If we could slow ourselves down by taking deep breaths and lean into the biochemical rush or bodily sensations that we call feelings, until this rush of biochemicals surging through our body dissipates (about 90 seconds later), we’d all be a lot clearer and more confident, Rosenberg argues.

That hot flush and rapid heartbeat you feel when you’re experiencing embarrassment or the downward pull in your chest when you’re sad actually begins to dissipate more quickly than you think, if you allow yourself to stay aware, ride the bodily sensation waves and move through the feeling.

Creating a better mind/body connection

Conversely, not processing these emotions can take a physical toll, Rosenberg says, from a weakened immune system to possible disease states much further down the road.

“A colleague of mine loves to say, ‘What doesn’t get emotionalized gets physicalized.’”

For example, someone who isn’t speaking up about something could begin to get a series of stomach aches or nausea. But once that person begins to talk about his or her feelings, some of those bodily symptoms begin to dissolve.

“What you think about, your patterns of thinking, and how you experience and express emotion, …” Rosenberg says, “all have a major effect on your immune functioning and your overall physical health and well-being.”

Living a life by design

Once you’re better in touch with your feelings and desires, it’s also easier to start building a life you love, Rosenberg says.

That starts with imagining what you’d like to see happen in your life. What’s on your bucket list? And just as important, who would you like to become?

Rosenberg suggests tackling change very gradually to build your confidence.

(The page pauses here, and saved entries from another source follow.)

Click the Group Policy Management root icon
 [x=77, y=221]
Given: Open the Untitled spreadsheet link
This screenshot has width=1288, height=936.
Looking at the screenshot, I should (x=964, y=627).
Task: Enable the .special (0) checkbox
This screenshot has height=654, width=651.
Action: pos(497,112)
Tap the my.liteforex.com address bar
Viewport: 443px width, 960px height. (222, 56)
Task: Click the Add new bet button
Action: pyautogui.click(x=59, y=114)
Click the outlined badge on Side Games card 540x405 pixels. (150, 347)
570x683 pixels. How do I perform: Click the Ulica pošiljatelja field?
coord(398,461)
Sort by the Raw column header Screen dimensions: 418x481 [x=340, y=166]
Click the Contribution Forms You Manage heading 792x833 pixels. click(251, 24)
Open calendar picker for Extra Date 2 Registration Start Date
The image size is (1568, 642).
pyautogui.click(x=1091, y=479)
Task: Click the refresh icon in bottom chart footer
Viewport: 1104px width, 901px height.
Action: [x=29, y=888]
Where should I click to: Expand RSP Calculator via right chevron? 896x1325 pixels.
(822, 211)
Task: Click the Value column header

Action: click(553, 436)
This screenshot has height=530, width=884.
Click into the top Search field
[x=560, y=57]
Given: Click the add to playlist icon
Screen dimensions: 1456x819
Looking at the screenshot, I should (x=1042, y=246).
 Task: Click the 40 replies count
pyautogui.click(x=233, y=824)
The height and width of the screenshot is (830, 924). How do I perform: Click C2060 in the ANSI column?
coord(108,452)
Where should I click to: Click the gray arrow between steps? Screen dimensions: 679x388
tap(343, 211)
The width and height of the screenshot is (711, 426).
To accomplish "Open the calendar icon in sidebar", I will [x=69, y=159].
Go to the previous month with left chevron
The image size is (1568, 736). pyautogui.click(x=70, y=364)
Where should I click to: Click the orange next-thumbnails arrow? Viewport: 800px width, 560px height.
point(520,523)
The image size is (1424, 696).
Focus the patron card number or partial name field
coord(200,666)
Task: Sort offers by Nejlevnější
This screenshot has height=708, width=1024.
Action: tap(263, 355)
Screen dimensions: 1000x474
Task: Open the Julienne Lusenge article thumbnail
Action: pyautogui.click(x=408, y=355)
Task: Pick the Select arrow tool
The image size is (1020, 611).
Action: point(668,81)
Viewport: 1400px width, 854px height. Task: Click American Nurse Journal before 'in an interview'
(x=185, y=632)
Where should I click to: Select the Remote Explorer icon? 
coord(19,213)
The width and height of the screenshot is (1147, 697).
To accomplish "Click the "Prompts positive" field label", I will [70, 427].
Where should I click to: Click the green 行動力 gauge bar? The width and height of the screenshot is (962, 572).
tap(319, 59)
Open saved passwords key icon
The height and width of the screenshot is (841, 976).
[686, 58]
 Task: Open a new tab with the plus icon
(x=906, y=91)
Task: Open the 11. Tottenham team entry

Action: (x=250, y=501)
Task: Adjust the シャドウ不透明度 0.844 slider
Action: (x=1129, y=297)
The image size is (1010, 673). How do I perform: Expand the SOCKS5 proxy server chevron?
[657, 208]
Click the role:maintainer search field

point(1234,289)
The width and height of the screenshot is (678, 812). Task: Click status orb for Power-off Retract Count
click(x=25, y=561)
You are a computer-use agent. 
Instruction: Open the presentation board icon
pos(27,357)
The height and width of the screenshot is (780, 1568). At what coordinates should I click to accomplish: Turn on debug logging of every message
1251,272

“What I usually tell the people I work with is that I want them to do the least amount possible that they know they can commit to and succeed at,” Rosenberg says.

For someone who is trying to create a habit of exercise, she says that might mean just 10 or 15 minutes of exercise each day rather than floundering through a series of boot camps. Once that person is successful with that first objective, he or she recalibrates, increasing the goal and commitment each time.

“As you hit that goal consistently, you start upping your game and you do it incrementally,” she says, continuing until you reach your over-arching goal.

For Rosenberg, the goal initially involved overcoming her shyness and learning to initiate so she could better connect with others, and later get her message of emotional mastery out to a larger audience.

“There was mental clutter or mental chatter in my head getting in the way” she says. “But the more I worked on myself and cleaned all that stuff up, the clearer I got.”